On 12 August 2008 the President of the Court, acting as President of Chamber, decided to apply Rule 39 of the Rules of Court (interim measures) considering that the current situation gives rise to a real and continuing risk of serious violations of the Convention. The interim measures were prolonged already twice by the Court on 26 August and 16 September respectively.
The Ministry of Justice is working on the inter-state Application that will be submitted to the European Court of Human Rights in due course.

Recent Developments
Based on the information of the Civil Registry Agency of the Ministry of Justice of Georgia, which is responsible for the registration of IDPs, approximately 20.000 Georgians are still refused to return to their homes in South Ossetia, adjacent villages and Kodori Gorge of Upper Abkhazia. Those that have returned live in constant fear and violence due to the fragile security situation in the Russian proclaimed buffer zone and/or the territories still under the Russian and Ossetian control.
Deliberate and targeted destruction of property left behind in the Georgian villages in South Ossetia continues. This policy of mass destruction of villages demonstrates intention to render the displacement of ethnic Georgians permanent. The continued destruction was documented by the representatives of United Nations Office for the Coordination of Humanitarian Affairs (OCHA). The report of 16-20 September 2008 notes that “In these particular villages, the mission could not locate a single house which had only been partially destroyed and would be considered as fit for habitation. According to the information provided to the mission, these villages had previously been inhabited by ethnic Georgians and controlled by Georgian forces. The UNOSAT images of the villages north of Tskhinvali taken on 19 August appear now to be only partial reflection of the current extent of property damage there.”19
The same report of the OCHA documented the burning of houses to take place even in September, 2008 by noting that “[t]he village of Avnevi in the Frone valley to the west of Tskhinvali also showed little sign of life, as all buildings appeared to have been burned.
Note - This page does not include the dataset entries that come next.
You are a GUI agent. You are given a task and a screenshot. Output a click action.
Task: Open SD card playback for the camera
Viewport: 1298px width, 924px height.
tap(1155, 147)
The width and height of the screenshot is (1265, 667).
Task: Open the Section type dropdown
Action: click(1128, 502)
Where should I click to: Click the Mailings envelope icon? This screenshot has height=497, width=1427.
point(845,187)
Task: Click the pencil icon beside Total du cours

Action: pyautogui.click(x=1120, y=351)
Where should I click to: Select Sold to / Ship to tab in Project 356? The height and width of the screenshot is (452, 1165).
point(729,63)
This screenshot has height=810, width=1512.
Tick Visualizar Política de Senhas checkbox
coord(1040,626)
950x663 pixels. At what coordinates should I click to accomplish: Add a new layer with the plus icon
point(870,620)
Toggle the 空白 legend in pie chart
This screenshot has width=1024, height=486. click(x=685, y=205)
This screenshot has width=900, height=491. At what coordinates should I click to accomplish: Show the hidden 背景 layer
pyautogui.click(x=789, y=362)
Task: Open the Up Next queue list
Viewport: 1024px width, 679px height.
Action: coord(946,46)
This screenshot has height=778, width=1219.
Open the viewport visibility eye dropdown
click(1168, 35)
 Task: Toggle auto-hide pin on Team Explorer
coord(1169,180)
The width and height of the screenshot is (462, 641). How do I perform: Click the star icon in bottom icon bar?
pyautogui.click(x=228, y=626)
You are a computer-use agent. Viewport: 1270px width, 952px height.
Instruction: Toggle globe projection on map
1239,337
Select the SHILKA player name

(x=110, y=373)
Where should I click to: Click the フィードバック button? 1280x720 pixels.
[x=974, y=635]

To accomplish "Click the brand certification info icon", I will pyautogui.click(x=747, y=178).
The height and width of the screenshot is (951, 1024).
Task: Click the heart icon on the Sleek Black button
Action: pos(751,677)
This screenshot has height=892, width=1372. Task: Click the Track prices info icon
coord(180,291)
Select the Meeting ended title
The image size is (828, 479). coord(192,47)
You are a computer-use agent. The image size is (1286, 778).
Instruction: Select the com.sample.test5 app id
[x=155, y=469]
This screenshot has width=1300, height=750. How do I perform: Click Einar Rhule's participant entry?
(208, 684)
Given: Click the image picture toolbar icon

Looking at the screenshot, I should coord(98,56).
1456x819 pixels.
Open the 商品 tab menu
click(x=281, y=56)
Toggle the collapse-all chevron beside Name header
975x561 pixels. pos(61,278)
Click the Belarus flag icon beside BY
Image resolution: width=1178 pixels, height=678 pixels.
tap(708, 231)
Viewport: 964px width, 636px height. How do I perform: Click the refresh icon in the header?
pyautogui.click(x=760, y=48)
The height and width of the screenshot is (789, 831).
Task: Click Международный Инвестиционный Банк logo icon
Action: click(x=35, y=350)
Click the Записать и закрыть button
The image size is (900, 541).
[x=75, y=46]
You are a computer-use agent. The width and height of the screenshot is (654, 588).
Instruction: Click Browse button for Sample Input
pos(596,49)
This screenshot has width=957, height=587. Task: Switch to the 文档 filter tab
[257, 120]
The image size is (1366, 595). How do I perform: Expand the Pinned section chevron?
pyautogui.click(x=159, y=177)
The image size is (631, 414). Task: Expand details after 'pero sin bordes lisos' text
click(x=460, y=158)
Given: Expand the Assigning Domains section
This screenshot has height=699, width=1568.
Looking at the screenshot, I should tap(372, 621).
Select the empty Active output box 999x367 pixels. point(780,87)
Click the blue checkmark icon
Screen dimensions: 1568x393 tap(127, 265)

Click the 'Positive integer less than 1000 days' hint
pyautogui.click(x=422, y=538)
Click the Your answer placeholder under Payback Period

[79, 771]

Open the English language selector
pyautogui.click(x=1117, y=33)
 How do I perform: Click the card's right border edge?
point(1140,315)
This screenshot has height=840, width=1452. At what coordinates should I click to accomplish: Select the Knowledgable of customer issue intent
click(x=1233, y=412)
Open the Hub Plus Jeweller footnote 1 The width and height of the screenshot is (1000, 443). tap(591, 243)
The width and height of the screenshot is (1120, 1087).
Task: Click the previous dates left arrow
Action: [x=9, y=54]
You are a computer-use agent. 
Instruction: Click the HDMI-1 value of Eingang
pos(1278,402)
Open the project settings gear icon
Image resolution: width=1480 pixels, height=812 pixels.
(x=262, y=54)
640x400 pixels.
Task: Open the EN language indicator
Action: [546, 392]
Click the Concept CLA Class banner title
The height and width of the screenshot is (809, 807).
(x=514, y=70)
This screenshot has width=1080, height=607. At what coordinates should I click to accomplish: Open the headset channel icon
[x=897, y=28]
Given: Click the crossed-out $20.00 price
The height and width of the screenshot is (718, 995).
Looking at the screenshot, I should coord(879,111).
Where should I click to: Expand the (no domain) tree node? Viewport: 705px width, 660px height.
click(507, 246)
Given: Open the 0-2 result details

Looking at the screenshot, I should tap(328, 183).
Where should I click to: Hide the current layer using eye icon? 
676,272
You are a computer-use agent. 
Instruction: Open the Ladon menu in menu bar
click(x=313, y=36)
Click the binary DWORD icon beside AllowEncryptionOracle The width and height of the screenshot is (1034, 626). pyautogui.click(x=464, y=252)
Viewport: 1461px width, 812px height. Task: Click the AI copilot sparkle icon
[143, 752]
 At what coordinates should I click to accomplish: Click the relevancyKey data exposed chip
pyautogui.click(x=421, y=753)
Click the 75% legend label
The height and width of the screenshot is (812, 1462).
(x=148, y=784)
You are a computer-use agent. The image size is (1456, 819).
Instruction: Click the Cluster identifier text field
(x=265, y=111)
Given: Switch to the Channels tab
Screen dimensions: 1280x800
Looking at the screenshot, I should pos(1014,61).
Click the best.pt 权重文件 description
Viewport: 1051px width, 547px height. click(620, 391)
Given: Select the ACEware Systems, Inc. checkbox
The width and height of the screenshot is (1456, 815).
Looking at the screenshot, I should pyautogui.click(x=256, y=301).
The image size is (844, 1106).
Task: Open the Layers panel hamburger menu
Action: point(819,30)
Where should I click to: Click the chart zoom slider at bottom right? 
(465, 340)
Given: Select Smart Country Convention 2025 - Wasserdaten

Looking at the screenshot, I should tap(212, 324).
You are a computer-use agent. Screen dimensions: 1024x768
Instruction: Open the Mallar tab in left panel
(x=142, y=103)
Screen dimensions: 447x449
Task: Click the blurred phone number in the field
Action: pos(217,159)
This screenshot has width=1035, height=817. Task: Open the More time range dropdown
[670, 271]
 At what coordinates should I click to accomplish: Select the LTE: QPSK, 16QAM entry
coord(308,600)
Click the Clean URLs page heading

In Avnevi, the mission observed smoke rising from one ruin on 18 September, 2008, making it unlikely that it had been burned during the August conflict.”
Human Rights Watch in its report on September 16, 2008, reveals the new evidence of recent torching of homes in the village of Disevi, located east to Tskhinvali.20 As stated by Human Rights Watch in its letter of October 10, 2008 “based on our on-the-ground research, the homes in these villages were systematically looted and torched in August and September; some were completely bulldozed.21
Much the same information was reported by the Russian NGO ‘Memorial’ that carried out the fact finding mission on 12-23 October, 2008 in South Ossetia. According to their statements on October 17, 2008, they saw cars with Ossetian number plates in the village of Koshki (adjacent to Disevi) and witnessed taking of goods from the partially burnt down school.22
The new wave of torching houses reached the neighboring ethnically Georgian villages of Zardiaantkari and Gugutiaantkari in October.